(Saved entries)
=== Begin Enclosure ===
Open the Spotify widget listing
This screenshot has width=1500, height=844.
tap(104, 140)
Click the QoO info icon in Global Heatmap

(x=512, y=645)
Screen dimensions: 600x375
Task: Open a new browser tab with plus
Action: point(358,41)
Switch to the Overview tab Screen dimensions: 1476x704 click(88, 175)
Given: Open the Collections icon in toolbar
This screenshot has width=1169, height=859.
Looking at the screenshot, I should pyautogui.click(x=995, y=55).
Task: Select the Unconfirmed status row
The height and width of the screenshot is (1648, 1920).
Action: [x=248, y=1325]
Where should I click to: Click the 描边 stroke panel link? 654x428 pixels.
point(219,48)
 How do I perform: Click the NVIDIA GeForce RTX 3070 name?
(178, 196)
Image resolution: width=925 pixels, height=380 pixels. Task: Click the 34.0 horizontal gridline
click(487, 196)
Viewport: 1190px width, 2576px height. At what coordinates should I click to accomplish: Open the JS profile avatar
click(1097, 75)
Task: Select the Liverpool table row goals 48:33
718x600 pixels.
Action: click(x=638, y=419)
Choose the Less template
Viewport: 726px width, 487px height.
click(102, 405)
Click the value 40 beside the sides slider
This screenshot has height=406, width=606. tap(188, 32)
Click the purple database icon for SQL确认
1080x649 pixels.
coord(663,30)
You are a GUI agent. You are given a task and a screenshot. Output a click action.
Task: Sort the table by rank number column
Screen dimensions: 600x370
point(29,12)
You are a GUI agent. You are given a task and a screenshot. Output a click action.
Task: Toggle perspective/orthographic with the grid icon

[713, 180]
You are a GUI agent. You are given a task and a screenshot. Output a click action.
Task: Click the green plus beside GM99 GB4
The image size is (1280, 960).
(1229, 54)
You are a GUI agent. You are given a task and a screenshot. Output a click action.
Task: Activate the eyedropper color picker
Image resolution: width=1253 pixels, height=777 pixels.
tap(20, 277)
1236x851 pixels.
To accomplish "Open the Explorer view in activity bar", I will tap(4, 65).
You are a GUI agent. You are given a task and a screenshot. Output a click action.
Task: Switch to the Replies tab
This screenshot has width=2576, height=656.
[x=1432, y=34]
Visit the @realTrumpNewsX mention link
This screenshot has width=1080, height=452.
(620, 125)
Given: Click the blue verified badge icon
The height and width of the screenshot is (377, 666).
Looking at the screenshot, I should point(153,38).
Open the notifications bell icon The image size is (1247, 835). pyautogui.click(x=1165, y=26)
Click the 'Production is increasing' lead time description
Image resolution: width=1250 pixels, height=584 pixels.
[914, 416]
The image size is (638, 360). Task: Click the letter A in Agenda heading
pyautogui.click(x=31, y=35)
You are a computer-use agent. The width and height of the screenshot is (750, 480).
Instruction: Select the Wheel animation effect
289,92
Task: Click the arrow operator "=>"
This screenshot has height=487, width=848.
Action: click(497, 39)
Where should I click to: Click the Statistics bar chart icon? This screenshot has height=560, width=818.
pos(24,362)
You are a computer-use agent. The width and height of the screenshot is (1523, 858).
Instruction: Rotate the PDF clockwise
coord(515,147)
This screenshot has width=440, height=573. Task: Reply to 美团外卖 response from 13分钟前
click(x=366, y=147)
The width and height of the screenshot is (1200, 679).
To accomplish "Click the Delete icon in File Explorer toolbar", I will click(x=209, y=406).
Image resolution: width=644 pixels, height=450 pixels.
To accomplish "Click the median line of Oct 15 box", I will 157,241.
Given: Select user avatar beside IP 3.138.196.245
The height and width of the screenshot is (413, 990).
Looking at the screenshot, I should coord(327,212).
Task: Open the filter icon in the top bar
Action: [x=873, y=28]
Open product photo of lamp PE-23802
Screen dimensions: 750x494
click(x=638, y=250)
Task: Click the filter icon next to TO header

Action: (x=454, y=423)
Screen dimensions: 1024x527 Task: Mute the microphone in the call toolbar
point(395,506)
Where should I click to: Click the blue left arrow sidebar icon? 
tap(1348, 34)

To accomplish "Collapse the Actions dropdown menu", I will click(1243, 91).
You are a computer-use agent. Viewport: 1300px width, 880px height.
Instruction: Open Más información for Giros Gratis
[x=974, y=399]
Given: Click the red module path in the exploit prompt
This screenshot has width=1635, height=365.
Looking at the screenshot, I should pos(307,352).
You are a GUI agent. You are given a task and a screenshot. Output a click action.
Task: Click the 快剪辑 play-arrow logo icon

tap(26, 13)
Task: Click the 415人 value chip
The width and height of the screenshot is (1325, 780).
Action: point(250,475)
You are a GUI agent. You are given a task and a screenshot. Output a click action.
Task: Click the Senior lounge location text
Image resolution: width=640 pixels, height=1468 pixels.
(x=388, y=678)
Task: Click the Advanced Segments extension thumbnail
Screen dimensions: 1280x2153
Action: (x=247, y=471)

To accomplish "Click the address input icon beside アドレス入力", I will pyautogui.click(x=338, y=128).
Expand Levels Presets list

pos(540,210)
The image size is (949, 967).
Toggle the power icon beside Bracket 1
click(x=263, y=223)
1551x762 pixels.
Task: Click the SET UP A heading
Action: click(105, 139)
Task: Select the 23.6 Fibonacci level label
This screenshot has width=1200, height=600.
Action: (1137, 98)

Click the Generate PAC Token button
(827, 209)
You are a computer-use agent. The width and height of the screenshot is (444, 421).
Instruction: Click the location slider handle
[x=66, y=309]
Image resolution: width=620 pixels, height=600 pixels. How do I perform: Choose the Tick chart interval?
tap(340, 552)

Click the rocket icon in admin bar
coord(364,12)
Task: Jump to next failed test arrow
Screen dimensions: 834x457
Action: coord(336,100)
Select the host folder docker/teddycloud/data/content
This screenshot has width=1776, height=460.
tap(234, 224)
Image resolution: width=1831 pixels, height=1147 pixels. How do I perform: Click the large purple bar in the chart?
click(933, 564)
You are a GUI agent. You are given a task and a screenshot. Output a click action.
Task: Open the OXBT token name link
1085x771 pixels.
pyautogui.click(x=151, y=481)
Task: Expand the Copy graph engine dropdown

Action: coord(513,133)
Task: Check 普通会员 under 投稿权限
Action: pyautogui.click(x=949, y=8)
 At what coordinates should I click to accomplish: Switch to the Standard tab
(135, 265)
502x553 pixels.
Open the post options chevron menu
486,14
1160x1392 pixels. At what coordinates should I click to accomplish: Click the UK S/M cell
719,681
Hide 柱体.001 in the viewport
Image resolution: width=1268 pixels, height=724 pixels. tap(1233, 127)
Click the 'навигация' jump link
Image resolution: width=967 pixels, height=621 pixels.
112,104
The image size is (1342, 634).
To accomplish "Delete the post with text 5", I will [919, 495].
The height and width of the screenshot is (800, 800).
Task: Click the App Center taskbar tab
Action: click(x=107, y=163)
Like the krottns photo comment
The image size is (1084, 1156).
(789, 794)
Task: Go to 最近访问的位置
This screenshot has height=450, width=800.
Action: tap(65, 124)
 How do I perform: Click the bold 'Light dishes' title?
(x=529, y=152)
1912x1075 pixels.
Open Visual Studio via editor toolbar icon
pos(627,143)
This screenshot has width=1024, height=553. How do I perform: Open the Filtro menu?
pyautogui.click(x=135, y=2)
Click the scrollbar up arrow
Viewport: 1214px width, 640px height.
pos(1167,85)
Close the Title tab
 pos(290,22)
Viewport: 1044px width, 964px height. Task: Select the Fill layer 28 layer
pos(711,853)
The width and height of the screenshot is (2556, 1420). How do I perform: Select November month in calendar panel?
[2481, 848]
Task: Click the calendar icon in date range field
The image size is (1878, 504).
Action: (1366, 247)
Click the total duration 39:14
=== End Enclosure ===
__What you have to do__:
Please return all of the entries shown above, exactly as they stand.

__Your response__:
Open the Spotify widget listing
This screenshot has width=1500, height=844.
tap(104, 140)
Click the QoO info icon in Global Heatmap

(x=512, y=645)
Screen dimensions: 600x375
Task: Open a new browser tab with plus
Action: point(358,41)
Switch to the Overview tab Screen dimensions: 1476x704 click(88, 175)
Given: Open the Collections icon in toolbar
This screenshot has width=1169, height=859.
Looking at the screenshot, I should pyautogui.click(x=995, y=55).
Task: Select the Unconfirmed status row
The height and width of the screenshot is (1648, 1920).
Action: [x=248, y=1325]
Where should I click to: Click the 描边 stroke panel link? 654x428 pixels.
point(219,48)
 How do I perform: Click the NVIDIA GeForce RTX 3070 name?
(178, 196)
Image resolution: width=925 pixels, height=380 pixels. Task: Click the 34.0 horizontal gridline
click(487, 196)
Viewport: 1190px width, 2576px height. At what coordinates should I click to accomplish: Open the JS profile avatar
click(1097, 75)
Task: Select the Liverpool table row goals 48:33
718x600 pixels.
Action: click(x=638, y=419)
Choose the Less template
Viewport: 726px width, 487px height.
click(102, 405)
Click the value 40 beside the sides slider
This screenshot has height=406, width=606. tap(188, 32)
Click the purple database icon for SQL确认
1080x649 pixels.
coord(663,30)
You are a GUI agent. You are given a task and a screenshot. Output a click action.
Task: Sort the table by rank number column
Screen dimensions: 600x370
point(29,12)
You are a GUI agent. You are given a task and a screenshot. Output a click action.
Task: Toggle perspective/orthographic with the grid icon

[713, 180]
You are a GUI agent. You are given a task and a screenshot. Output a click action.
Task: Click the green plus beside GM99 GB4
The image size is (1280, 960).
(1229, 54)
You are a GUI agent. You are given a task and a screenshot. Output a click action.
Task: Activate the eyedropper color picker
Image resolution: width=1253 pixels, height=777 pixels.
tap(20, 277)
1236x851 pixels.
To accomplish "Open the Explorer view in activity bar", I will tap(4, 65).
You are a GUI agent. You are given a task and a screenshot. Output a click action.
Task: Switch to the Replies tab
This screenshot has width=2576, height=656.
[x=1432, y=34]
Visit the @realTrumpNewsX mention link
This screenshot has width=1080, height=452.
(620, 125)
Given: Click the blue verified badge icon
The height and width of the screenshot is (377, 666).
Looking at the screenshot, I should point(153,38).
Open the notifications bell icon The image size is (1247, 835). pyautogui.click(x=1165, y=26)
Click the 'Production is increasing' lead time description
Image resolution: width=1250 pixels, height=584 pixels.
[914, 416]
The image size is (638, 360). Task: Click the letter A in Agenda heading
pyautogui.click(x=31, y=35)
You are a computer-use agent. The width and height of the screenshot is (750, 480).
Instruction: Select the Wheel animation effect
289,92
Task: Click the arrow operator "=>"
This screenshot has height=487, width=848.
Action: click(497, 39)
Where should I click to: Click the Statistics bar chart icon? This screenshot has height=560, width=818.
pos(24,362)
You are a computer-use agent. The width and height of the screenshot is (1523, 858).
Instruction: Rotate the PDF clockwise
coord(515,147)
This screenshot has width=440, height=573. Task: Reply to 美团外卖 response from 13分钟前
click(x=366, y=147)
The width and height of the screenshot is (1200, 679).
To accomplish "Click the Delete icon in File Explorer toolbar", I will click(x=209, y=406).
Image resolution: width=644 pixels, height=450 pixels.
To accomplish "Click the median line of Oct 15 box", I will 157,241.
Given: Select user avatar beside IP 3.138.196.245
The height and width of the screenshot is (413, 990).
Looking at the screenshot, I should coord(327,212).
Task: Open the filter icon in the top bar
Action: [x=873, y=28]
Open product photo of lamp PE-23802
Screen dimensions: 750x494
click(x=638, y=250)
Task: Click the filter icon next to TO header

Action: (x=454, y=423)
Screen dimensions: 1024x527 Task: Mute the microphone in the call toolbar
point(395,506)
Where should I click to: Click the blue left arrow sidebar icon? 
tap(1348, 34)

To accomplish "Collapse the Actions dropdown menu", I will click(1243, 91).
You are a computer-use agent. Viewport: 1300px width, 880px height.
Instruction: Open Más información for Giros Gratis
[x=974, y=399]
Given: Click the red module path in the exploit prompt
This screenshot has width=1635, height=365.
Looking at the screenshot, I should pos(307,352).
You are a GUI agent. You are given a task and a screenshot. Output a click action.
Task: Click the 快剪辑 play-arrow logo icon

tap(26, 13)
Task: Click the 415人 value chip
The width and height of the screenshot is (1325, 780).
Action: point(250,475)
You are a GUI agent. You are given a task and a screenshot. Output a click action.
Task: Click the Senior lounge location text
Image resolution: width=640 pixels, height=1468 pixels.
(x=388, y=678)
Task: Click the Advanced Segments extension thumbnail
Screen dimensions: 1280x2153
Action: (x=247, y=471)

To accomplish "Click the address input icon beside アドレス入力", I will pyautogui.click(x=338, y=128).
Expand Levels Presets list

pos(540,210)
The image size is (949, 967).
Toggle the power icon beside Bracket 1
click(x=263, y=223)
1551x762 pixels.
Task: Click the SET UP A heading
Action: click(105, 139)
Task: Select the 23.6 Fibonacci level label
This screenshot has width=1200, height=600.
Action: (1137, 98)

Click the Generate PAC Token button
(827, 209)
You are a computer-use agent. The width and height of the screenshot is (444, 421).
Instruction: Click the location slider handle
[x=66, y=309]
Image resolution: width=620 pixels, height=600 pixels. How do I perform: Choose the Tick chart interval?
tap(340, 552)

Click the rocket icon in admin bar
coord(364,12)
Task: Jump to next failed test arrow
Screen dimensions: 834x457
Action: coord(336,100)
Select the host folder docker/teddycloud/data/content
This screenshot has width=1776, height=460.
tap(234, 224)
Image resolution: width=1831 pixels, height=1147 pixels. How do I perform: Click the large purple bar in the chart?
click(933, 564)
You are a GUI agent. You are given a task and a screenshot. Output a click action.
Task: Open the OXBT token name link
1085x771 pixels.
pyautogui.click(x=151, y=481)
Task: Expand the Copy graph engine dropdown

Action: coord(513,133)
Task: Check 普通会员 under 投稿权限
Action: pyautogui.click(x=949, y=8)
 At what coordinates should I click to accomplish: Switch to the Standard tab
(135, 265)
502x553 pixels.
Open the post options chevron menu
486,14
1160x1392 pixels. At what coordinates should I click to accomplish: Click the UK S/M cell
719,681
Hide 柱体.001 in the viewport
Image resolution: width=1268 pixels, height=724 pixels. tap(1233, 127)
Click the 'навигация' jump link
Image resolution: width=967 pixels, height=621 pixels.
112,104
The image size is (1342, 634).
To accomplish "Delete the post with text 5", I will [919, 495].
The height and width of the screenshot is (800, 800).
Task: Click the App Center taskbar tab
Action: click(x=107, y=163)
Like the krottns photo comment
The image size is (1084, 1156).
(789, 794)
Task: Go to 最近访问的位置
This screenshot has height=450, width=800.
Action: tap(65, 124)
 How do I perform: Click the bold 'Light dishes' title?
(x=529, y=152)
1912x1075 pixels.
Open Visual Studio via editor toolbar icon
pos(627,143)
This screenshot has width=1024, height=553. How do I perform: Open the Filtro menu?
pyautogui.click(x=135, y=2)
Click the scrollbar up arrow
Viewport: 1214px width, 640px height.
pos(1167,85)
Close the Title tab
 pos(290,22)
Viewport: 1044px width, 964px height. Task: Select the Fill layer 28 layer
pos(711,853)
The width and height of the screenshot is (2556, 1420). How do I perform: Select November month in calendar panel?
[2481, 848]
Task: Click the calendar icon in date range field
The image size is (1878, 504).
Action: (1366, 247)
Click the total duration 39:14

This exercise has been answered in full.